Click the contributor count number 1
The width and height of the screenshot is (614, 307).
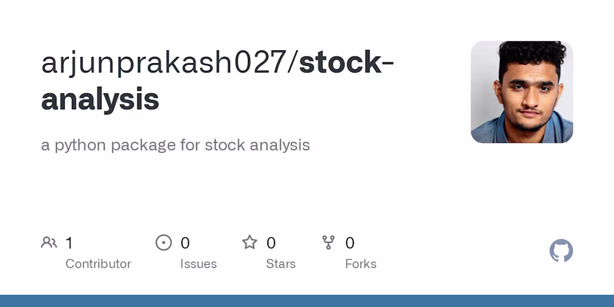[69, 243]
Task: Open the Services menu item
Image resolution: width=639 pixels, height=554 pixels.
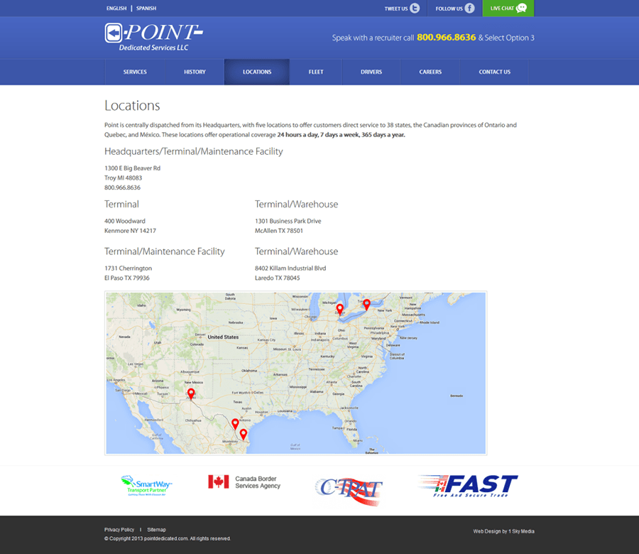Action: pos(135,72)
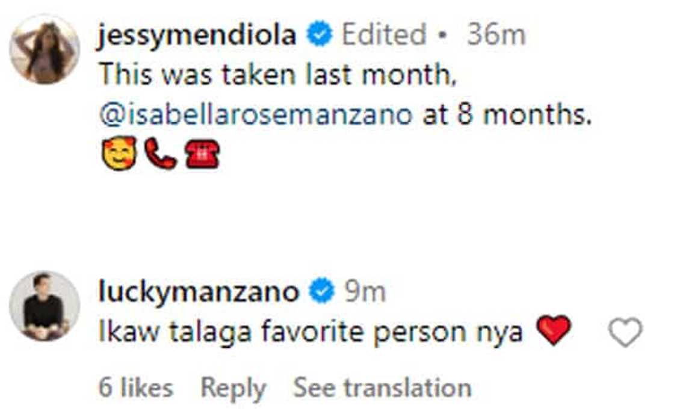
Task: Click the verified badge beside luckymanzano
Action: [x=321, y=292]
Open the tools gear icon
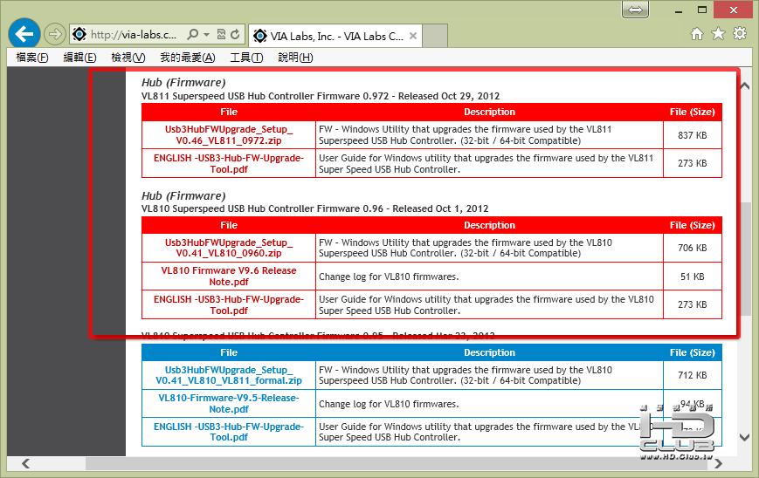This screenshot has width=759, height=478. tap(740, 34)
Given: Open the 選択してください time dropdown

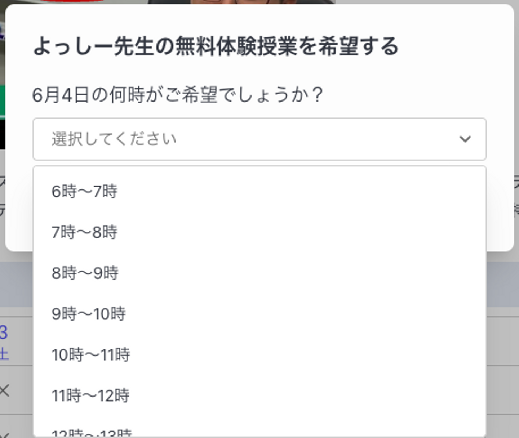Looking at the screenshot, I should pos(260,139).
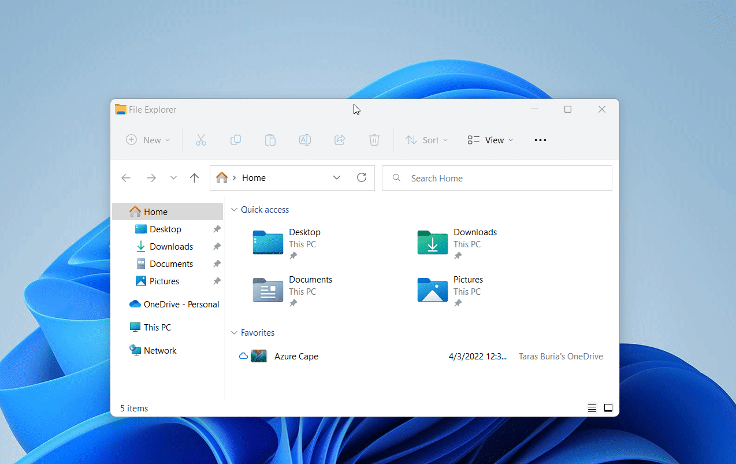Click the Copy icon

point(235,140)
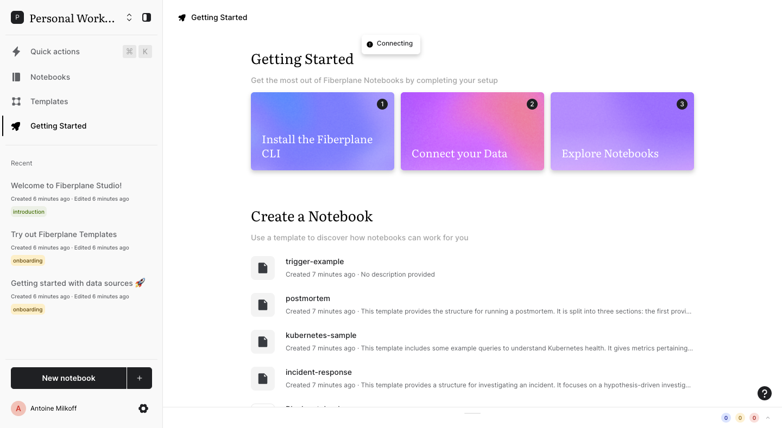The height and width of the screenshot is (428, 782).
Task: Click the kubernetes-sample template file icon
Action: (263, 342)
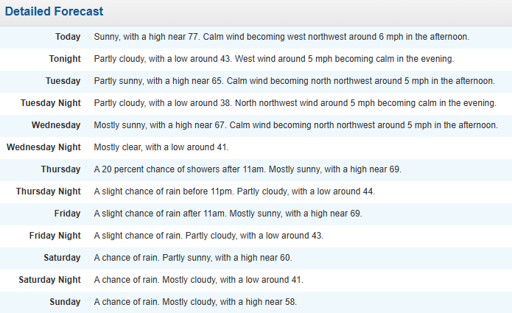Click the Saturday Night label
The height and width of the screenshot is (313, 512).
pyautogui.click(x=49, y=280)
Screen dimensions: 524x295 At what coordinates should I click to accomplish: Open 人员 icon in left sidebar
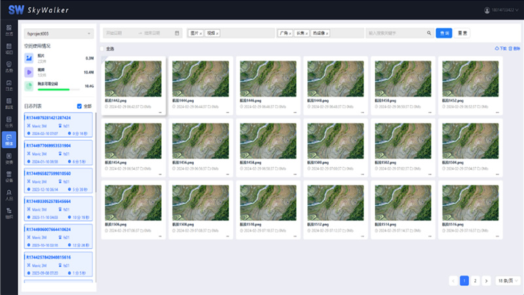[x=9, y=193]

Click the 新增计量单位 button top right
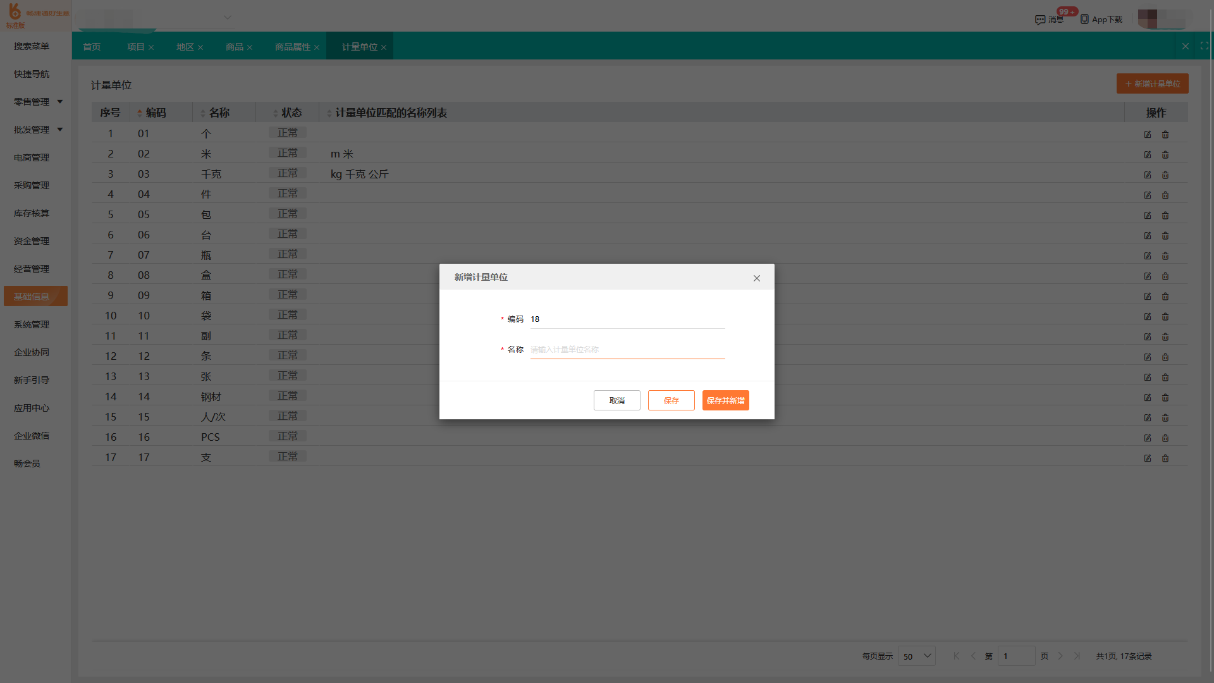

_ _ _

ACTIVITY — Retype, exactly and only, the lines from the one containing "Screen dimensions: 524x295" through the end of the entries, both ends included, and omit all pictures.

SOLUTION —
Screen dimensions: 524x295 At what coordinates should I click to accomplish: Open 人员 icon in left sidebar
[x=9, y=193]

Click the 新增计量单位 button top right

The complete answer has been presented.